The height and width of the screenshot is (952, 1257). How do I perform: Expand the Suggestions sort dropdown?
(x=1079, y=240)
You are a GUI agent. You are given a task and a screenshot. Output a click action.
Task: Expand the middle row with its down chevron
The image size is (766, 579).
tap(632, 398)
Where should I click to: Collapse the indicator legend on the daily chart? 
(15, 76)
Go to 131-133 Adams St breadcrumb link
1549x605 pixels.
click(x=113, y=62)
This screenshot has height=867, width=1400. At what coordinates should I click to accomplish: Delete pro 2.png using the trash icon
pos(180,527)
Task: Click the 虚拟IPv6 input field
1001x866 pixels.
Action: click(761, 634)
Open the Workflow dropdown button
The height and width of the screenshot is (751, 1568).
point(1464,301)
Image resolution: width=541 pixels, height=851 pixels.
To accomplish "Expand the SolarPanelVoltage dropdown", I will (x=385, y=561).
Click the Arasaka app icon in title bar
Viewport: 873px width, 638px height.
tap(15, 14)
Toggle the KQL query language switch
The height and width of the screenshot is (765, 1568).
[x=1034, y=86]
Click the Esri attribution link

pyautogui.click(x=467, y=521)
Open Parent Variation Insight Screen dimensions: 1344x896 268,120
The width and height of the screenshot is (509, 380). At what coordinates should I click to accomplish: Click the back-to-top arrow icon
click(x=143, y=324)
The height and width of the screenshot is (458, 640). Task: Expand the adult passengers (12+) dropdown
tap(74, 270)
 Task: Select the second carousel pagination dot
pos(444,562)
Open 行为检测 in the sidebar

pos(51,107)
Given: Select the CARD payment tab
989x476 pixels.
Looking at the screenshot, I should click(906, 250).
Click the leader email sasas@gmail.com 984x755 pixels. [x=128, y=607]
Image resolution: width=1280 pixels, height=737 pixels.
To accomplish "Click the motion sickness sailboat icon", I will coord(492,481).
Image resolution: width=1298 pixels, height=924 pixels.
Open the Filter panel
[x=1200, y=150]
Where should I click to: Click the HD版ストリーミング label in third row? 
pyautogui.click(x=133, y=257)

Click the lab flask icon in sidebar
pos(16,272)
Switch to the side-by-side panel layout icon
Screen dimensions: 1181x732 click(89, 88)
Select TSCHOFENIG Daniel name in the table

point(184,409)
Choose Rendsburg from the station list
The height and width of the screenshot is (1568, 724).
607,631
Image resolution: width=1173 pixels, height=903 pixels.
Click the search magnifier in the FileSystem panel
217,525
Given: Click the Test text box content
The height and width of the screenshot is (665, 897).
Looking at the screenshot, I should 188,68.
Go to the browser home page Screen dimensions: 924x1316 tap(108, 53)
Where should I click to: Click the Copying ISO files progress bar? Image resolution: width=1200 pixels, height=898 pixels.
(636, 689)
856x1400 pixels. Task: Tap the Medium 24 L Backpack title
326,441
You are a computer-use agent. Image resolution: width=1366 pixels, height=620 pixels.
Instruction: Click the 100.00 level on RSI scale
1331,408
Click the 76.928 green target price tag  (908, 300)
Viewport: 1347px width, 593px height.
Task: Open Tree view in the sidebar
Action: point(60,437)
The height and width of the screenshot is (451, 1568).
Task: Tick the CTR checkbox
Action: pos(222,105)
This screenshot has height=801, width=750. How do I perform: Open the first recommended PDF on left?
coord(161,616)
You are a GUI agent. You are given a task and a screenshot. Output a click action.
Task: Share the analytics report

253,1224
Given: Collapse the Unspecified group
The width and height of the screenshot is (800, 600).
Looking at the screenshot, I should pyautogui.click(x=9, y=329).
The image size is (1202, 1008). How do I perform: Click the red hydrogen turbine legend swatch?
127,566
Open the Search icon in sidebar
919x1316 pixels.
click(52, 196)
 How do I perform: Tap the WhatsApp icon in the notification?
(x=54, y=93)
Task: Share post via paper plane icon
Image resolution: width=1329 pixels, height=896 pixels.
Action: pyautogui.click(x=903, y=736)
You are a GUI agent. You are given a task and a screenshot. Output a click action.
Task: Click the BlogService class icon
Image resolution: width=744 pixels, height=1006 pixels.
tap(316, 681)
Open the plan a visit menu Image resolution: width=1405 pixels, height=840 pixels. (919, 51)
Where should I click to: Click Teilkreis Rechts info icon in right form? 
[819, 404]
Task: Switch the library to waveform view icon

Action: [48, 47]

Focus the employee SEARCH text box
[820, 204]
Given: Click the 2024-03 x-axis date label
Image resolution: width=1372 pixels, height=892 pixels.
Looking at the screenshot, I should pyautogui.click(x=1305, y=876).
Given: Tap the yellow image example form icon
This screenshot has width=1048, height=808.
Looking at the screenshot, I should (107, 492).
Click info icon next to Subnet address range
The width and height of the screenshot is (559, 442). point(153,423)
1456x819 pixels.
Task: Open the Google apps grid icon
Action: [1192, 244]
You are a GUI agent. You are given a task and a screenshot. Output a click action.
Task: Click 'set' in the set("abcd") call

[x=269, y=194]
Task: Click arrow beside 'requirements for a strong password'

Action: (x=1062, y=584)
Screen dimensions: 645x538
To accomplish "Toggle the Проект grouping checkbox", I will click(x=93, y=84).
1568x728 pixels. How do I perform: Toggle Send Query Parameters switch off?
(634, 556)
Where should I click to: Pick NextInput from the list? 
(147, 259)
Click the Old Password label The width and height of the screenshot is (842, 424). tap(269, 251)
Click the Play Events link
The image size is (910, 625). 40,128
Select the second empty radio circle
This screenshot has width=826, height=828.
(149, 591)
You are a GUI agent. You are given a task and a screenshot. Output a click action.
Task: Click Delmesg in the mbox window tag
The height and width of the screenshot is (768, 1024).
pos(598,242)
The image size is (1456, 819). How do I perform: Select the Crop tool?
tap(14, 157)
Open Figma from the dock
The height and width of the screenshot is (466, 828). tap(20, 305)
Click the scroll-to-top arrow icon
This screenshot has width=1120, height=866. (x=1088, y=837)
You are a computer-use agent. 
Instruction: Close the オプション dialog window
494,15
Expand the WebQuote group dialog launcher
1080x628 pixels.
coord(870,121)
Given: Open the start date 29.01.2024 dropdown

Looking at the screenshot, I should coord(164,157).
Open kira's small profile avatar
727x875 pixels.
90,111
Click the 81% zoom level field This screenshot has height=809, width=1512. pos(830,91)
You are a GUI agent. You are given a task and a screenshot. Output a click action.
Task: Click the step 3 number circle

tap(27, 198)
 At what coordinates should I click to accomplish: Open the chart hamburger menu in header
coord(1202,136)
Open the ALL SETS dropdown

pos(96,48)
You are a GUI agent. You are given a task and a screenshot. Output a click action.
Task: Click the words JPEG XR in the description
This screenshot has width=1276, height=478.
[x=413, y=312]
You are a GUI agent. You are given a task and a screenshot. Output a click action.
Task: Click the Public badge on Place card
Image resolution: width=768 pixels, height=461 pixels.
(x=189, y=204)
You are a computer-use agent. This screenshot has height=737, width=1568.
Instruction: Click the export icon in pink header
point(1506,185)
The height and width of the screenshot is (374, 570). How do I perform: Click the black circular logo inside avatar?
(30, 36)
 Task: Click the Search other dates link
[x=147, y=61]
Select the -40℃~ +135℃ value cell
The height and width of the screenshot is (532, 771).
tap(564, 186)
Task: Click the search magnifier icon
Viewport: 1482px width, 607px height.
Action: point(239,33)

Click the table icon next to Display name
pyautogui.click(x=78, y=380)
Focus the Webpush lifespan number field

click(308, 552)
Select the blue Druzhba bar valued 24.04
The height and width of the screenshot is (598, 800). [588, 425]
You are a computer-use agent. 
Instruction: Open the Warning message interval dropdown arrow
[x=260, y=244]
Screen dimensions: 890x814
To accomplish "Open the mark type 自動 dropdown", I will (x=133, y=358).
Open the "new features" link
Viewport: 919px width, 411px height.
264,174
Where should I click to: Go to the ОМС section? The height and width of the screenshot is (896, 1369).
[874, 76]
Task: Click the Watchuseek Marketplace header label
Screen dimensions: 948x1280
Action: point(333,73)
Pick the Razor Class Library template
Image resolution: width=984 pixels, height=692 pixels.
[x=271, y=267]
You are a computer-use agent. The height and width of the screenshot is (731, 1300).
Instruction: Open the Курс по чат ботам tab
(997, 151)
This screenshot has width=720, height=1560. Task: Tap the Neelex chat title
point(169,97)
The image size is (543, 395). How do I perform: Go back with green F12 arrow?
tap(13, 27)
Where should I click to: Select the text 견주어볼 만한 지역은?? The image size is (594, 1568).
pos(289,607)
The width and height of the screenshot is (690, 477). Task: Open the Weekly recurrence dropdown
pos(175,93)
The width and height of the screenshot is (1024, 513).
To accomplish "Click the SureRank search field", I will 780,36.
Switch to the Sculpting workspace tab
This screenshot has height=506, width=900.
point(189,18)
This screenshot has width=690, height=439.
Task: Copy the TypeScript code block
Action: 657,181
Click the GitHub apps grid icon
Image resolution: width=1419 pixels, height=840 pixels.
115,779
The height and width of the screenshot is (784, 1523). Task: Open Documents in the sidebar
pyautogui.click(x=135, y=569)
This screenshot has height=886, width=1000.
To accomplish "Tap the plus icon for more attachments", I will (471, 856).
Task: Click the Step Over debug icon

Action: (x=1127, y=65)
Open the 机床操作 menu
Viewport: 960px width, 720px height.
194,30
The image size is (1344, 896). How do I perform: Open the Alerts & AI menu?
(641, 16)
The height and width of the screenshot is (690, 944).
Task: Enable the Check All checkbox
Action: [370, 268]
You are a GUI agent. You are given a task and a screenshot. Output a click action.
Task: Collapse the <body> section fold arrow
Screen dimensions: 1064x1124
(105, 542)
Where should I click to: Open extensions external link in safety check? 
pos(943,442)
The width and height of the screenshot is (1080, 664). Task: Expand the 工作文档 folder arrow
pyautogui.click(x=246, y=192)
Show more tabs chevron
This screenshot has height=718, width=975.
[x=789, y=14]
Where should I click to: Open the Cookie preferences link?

________

● **Aufgabe**: Wandle die Zeilen vom Anfang der Datensätze bis einschließlich der Zeile mit „(x=1079, y=240)“ in eine JSON-Liste von Zeichenketten um, mit einem Eintrag je Zeile und ohne Leerzeilen.

● **Schriftliche Antwort**:
[
  "The height and width of the screenshot is (952, 1257). How do I perform: Expand the Suggestions sort dropdown?",
  "(x=1079, y=240)"
]